Students involved in the research were Jordan Carrington, a 2019 biomedical science graduate from Somerset; Megan Peterson, a 2020 graduate with a Master of Science in Biology from Wallingford; and 2020 Craft Academy graduate Kevin Johnson from Rush.
Their research involves the pathogen Acinetobacter baumannii, and its response to hybrid proteins. Articles were published in the Canadian Journal of Microbiology and the Microbiology Society’s journal, Microbiology.
The article in Microbiology, co-authored by Hare and Peterson, identified that two proteins, not just one, cooperated to control the response to DNA damage that bacteria can make. This helps them stay alive after exposure to certain chemicals or radiation.
The article in the Canadian Journal of Microbiology was first-authored by MSU post-doctoral research associate, Dr. Deb Cook, who worked with Hare in mentoring Carrington and Johnson.
It tested whether the two proteins that cooperate to control the DNA damage response (UmuDAb and DdrR) directly touch each other to achieve this control. Hare and her team did not find evidence that they did so but found that each of the two proteins can bind to themselves in groups of two. This is common in proteins that bind to DNA to control its use.
The work Hare, Cook, and their students did sheds light on how the DNA damage response system in bacteria can result in bacteria gaining resistance to antibiotics. Not only does the research have important medical ramifications, but it also helps students gain valuable skills.
“It teaches the students the importance of the scientific method and quality control,” Hare said. “It also gives them a real-world view of how the information they learn in the classroom each day is gained—through experimentation.”
Hare added she and her students are proud of their contributions to the scientific community.
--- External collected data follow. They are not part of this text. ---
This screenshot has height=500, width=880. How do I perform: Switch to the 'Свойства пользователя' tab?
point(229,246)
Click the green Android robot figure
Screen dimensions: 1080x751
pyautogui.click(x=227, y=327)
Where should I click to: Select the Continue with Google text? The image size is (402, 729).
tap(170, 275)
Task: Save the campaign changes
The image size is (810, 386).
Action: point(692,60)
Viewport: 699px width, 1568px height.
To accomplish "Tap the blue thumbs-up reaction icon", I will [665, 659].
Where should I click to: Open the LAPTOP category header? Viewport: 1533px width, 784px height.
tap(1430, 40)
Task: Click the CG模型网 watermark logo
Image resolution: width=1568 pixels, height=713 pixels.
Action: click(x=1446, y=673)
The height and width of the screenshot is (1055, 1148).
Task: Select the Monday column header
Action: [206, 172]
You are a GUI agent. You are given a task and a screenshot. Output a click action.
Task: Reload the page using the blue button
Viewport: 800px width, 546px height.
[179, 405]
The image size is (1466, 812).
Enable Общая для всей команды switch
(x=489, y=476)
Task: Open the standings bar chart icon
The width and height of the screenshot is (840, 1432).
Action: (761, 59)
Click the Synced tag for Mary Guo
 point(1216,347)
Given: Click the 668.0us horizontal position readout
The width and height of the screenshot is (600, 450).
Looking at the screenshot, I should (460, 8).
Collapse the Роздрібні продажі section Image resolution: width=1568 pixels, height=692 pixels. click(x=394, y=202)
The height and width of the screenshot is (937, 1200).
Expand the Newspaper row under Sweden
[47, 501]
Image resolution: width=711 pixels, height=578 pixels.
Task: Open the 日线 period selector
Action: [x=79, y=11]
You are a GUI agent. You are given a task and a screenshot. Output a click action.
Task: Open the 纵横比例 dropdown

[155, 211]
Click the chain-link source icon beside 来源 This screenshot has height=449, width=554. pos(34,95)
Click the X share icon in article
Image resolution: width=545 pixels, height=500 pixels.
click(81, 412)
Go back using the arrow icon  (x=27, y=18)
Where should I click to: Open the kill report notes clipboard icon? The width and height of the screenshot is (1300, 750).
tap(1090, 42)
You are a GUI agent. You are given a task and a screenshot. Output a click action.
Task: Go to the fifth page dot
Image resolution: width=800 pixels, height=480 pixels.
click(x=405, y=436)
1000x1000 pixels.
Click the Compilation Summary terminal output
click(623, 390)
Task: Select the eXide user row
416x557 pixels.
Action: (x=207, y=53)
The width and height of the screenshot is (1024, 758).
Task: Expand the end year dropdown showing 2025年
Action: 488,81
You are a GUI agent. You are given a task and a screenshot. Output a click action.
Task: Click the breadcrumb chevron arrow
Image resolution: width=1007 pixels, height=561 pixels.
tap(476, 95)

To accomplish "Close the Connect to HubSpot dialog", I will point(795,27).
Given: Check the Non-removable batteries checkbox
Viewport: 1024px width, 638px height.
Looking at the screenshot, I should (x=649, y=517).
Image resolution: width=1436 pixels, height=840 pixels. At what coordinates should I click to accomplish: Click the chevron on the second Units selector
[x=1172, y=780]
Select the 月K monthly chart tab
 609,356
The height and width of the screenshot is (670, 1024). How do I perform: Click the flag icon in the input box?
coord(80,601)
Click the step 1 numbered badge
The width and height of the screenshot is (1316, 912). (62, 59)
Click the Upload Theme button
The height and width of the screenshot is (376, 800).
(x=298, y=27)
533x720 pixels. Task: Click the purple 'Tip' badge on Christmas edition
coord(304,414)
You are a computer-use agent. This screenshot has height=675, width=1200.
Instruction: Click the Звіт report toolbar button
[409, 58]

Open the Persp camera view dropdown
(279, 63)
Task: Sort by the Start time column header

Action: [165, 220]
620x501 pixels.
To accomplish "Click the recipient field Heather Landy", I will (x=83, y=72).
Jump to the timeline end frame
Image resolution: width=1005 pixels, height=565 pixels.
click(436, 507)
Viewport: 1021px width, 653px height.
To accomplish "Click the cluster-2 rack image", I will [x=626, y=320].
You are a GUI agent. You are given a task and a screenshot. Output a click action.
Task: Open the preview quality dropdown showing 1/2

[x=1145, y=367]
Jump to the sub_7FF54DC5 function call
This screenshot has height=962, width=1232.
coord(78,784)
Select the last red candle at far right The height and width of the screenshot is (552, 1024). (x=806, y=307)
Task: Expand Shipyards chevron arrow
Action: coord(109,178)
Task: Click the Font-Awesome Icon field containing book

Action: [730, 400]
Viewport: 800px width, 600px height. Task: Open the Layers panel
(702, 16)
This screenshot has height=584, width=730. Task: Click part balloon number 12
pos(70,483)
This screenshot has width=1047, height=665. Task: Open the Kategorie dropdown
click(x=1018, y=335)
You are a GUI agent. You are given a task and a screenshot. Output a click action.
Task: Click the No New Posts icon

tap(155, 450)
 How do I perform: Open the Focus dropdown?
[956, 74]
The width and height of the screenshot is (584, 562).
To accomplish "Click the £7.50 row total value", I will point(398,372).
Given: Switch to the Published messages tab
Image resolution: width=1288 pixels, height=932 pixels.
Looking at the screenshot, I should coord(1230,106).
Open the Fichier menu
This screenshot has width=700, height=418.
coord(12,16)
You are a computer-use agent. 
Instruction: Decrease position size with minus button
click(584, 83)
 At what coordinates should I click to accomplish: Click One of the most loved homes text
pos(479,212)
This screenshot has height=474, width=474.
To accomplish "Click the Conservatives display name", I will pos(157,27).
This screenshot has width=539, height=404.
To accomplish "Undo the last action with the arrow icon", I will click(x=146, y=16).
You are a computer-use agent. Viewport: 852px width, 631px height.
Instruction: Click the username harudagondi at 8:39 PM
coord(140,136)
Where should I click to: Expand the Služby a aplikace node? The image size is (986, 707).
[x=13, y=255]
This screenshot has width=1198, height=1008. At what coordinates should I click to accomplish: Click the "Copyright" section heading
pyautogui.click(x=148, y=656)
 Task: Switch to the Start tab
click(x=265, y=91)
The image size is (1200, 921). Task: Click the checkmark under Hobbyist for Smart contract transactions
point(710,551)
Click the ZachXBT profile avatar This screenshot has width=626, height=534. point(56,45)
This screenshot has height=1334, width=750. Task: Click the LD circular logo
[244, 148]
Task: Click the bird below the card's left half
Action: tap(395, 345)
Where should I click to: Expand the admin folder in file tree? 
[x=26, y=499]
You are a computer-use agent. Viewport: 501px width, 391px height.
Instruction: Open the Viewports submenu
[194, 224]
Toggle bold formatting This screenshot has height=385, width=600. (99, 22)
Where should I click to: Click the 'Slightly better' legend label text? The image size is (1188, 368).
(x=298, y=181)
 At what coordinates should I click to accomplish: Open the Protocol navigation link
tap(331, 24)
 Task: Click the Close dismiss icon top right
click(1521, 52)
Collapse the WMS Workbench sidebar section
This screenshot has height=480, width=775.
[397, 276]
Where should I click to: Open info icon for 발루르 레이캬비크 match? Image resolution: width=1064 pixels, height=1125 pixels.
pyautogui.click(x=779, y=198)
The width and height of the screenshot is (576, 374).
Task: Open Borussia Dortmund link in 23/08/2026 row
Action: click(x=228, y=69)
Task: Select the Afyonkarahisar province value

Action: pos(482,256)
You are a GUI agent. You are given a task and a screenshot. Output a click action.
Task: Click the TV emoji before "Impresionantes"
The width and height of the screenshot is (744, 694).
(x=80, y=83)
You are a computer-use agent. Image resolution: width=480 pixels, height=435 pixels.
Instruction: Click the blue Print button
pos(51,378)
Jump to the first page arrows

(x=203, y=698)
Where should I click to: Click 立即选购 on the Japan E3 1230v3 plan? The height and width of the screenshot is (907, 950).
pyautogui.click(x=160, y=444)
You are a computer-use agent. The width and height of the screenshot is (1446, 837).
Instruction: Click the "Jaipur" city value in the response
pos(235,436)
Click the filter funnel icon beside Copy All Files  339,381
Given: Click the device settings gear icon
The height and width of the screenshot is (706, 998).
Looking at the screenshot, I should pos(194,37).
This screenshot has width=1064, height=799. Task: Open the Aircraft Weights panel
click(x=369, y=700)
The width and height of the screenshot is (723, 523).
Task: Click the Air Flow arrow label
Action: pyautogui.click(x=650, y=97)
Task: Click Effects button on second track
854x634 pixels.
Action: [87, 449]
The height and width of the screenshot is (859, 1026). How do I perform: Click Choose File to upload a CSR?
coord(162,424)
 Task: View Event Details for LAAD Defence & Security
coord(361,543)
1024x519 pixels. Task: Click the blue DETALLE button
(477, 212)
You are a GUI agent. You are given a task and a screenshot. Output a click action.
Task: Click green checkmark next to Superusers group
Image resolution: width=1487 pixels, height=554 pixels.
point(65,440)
“We feel proud of our work, because not all manuscripts are accepted for publication. It is a lot of work and it can be hard to move through the peer-review process. But sharing our work with the larger scientific community is the final goal of any research project, so it feels good to have completed that step,” she said. “I also hope that their experience boosts their confidence on a personal and future professional level, to know that what they do is important and relevant.”